Baader Bank AG
- Type: Aktiengesellschaft
- Traded as: FWB: BWB
- ISIN: DE0005088108
- Industry: Investment banking
- Founded: July 1, 1983; 43 years ago
- Founder: Uto Baader
- Headquarters: Unterschleißheim, Germany
- Key people: Oliver Riedel (Board of Directors Chairman); Kai Göhring; Martin Zoller; Louis Hagen (Supervisory Board Chairman); Georg Heni (Supervisory Board Deputy Chairman);
- Total assets: €3.235 billion
- Number of employees: 677 (across the group) (2025)
- Website: baaderbank.de

= Baader Bank AG =

German investment bank

Baader Bank AG is a German investment bank based in Unterschleißheim near Munich and is active in the trading of financial instruments. As a market maker with a full banking license, it is responsible for the pricing of over 800,000 securities, provides trading, account, custody, and ancillary services, and supports medium-sized companies with capital measures and IPOs. The bank is primarily active in Germany, Austria, and Switzerland. As of 2025, the bank had total assets of €3.235 billion and 677 employees across the Group.

Baader Bank AG is a family-owned bank listed on the stock exchange. It is a member of the Association of German Banks and part of its deposit protection scheme. The group's headquarters are located in Unterschleißheim near Munich, additional locations are Frankfurt am Main and Stuttgart.

==History==

=== History as a stock exchange trading company ===
The starting point for the foundation of Baader Bank was the admission of Uto Baader, the bank's founder, to the stock exchange as a stockbroker in July 1983. He initially managed the order books of three shares, the North American stocks of AT&T Corporation, COMSAT and Westinghouse Electric Corporation. With the issuance support of DB-Soft AG, in 1993, Baader expanded its business activities beyond just order book management towards personal support for customers, which later developed into separate business divisions. The acquisition of the listed Ballmaier & Schultz Wertpapier AG and the merger in 1998 gave rise to Baader Wertpapierhandelsbank AG. Baader Bank was thus admitted to the Frankfurt Stock Exchange.

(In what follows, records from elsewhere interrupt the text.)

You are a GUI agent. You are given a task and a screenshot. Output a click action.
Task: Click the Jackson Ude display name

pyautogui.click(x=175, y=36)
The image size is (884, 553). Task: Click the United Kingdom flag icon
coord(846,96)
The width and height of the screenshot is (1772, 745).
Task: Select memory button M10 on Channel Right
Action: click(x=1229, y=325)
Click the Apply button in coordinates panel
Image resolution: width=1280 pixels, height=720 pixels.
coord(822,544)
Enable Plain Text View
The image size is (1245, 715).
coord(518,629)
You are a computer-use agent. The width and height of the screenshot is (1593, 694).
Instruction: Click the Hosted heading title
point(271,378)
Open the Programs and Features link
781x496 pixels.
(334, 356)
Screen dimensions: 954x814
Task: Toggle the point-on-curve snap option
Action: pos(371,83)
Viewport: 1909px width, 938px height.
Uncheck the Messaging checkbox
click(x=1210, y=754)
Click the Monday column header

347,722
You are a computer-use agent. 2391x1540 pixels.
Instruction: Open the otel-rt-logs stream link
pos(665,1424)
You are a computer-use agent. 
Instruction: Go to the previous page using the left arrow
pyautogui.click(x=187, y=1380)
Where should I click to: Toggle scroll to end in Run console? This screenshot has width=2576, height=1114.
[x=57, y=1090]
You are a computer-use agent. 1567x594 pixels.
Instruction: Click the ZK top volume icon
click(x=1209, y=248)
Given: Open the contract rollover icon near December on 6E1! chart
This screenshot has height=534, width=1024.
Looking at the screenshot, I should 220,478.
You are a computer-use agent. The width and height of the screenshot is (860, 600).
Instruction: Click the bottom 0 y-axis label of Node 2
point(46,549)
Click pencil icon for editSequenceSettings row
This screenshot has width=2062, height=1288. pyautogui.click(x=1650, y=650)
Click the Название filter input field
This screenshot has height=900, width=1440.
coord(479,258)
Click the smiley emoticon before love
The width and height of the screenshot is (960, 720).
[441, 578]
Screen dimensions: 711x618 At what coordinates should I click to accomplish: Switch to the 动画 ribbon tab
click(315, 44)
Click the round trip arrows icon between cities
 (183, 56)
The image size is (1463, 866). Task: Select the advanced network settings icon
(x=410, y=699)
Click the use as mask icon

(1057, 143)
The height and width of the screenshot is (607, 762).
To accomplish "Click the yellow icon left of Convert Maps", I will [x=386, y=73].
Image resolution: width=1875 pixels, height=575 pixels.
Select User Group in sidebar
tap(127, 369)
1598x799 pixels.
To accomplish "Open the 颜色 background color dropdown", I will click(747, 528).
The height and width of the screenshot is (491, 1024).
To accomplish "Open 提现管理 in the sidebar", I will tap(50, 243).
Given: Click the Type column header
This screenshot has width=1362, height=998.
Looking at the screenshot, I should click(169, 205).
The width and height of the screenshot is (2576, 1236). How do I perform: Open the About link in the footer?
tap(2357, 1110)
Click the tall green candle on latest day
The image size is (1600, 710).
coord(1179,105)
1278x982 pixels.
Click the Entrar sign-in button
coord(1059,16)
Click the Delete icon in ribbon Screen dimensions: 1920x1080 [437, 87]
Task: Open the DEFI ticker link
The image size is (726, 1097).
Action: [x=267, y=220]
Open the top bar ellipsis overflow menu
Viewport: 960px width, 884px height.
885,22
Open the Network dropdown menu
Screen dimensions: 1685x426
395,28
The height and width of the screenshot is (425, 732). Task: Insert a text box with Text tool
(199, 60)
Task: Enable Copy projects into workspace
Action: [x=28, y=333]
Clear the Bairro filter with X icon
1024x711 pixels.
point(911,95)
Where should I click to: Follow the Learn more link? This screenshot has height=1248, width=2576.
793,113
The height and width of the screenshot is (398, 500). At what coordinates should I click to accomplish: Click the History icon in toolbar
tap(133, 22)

=== Business expansion ===
At the beginning of the 2000s, Baader Bank increased the frequency with which it purchased order books, further expanding order book management in German equities. It integrated the Stuttgart-based brokerage firm KST in 2000, Eckes Effektenhandel AG (Frankfurt) in 2001, and German Brokers (Frankfurt) in 2002. Baader also acquired a stake in Heins & Seitz Capital Management GmbH (Munich) at the end of 2002. In 2003, the order books of Gebhard & Schuster (Munich), the Frankfurt brokers Bargmann, Pfeiffer und Elsässer and the Düsseldorf brokerage house Spütz Börsenservice GmbH were added. With the acquisition of Eckes, Baader Bank entered the institutional brokerage business. The acquisition of Spütz meant an expansion of order book management for derivative products. Deutsche Börsenmakler GmbH was acquired at the beginning of 2008. With this step, the company expanded its activities in traded securities classes to include exchange-traded funds. Between 1998 and 2008, the bank acquired around 20 companies, making it the market leader with a market share of 31% in Frankfurt floor trading.

=== Conversion to a full bank ===
On 31 July 2008, Baader Wertpapierhandelsbank AG became the full-service bank Baader Bank AG. In October, the bank joined the Association of German Banks, and at the same time, became a member of its Deposit Protection Fund. With the launch of the Xetra model on the Frankfurt Stock Exchange on 23 May 2011, Baader Bank acquired the 120 order books of the lead broker companies Bid & Ask Financial Services mbH (Nuremberg), Hordoff GmbH (Frankfurt) and Mercurius Handelsbank GmbH (Frankfurt). In August 2013, Baader Bank acquired the Swiss equity broker Helvea with offices in Geneva, Zürich, London, Montreal, and New York City.

=== Restructuring and further development ===
In July 2015, founder and owner Uto Baader handed over management of Baader Bank to his son Nico Baader. After the bank registered losses, the following years saw restructuring and the consolidation of the group's structure through the disposal of strategically irrelevant units.

Baader Bank began its expansion as a customer bank in 2018. Based on 25,000 securities accounts, a balance sheet of €700 million, and equity of €76 million, the number of securities accounts quadrupled within two years. At the end of 2021, there were just over half a million securities accounts. One year later, the number rose by 70% to 843,000, with the custody account volume reaching €15.7 billion. In June 2023, one million custody accounts were managed for the first time.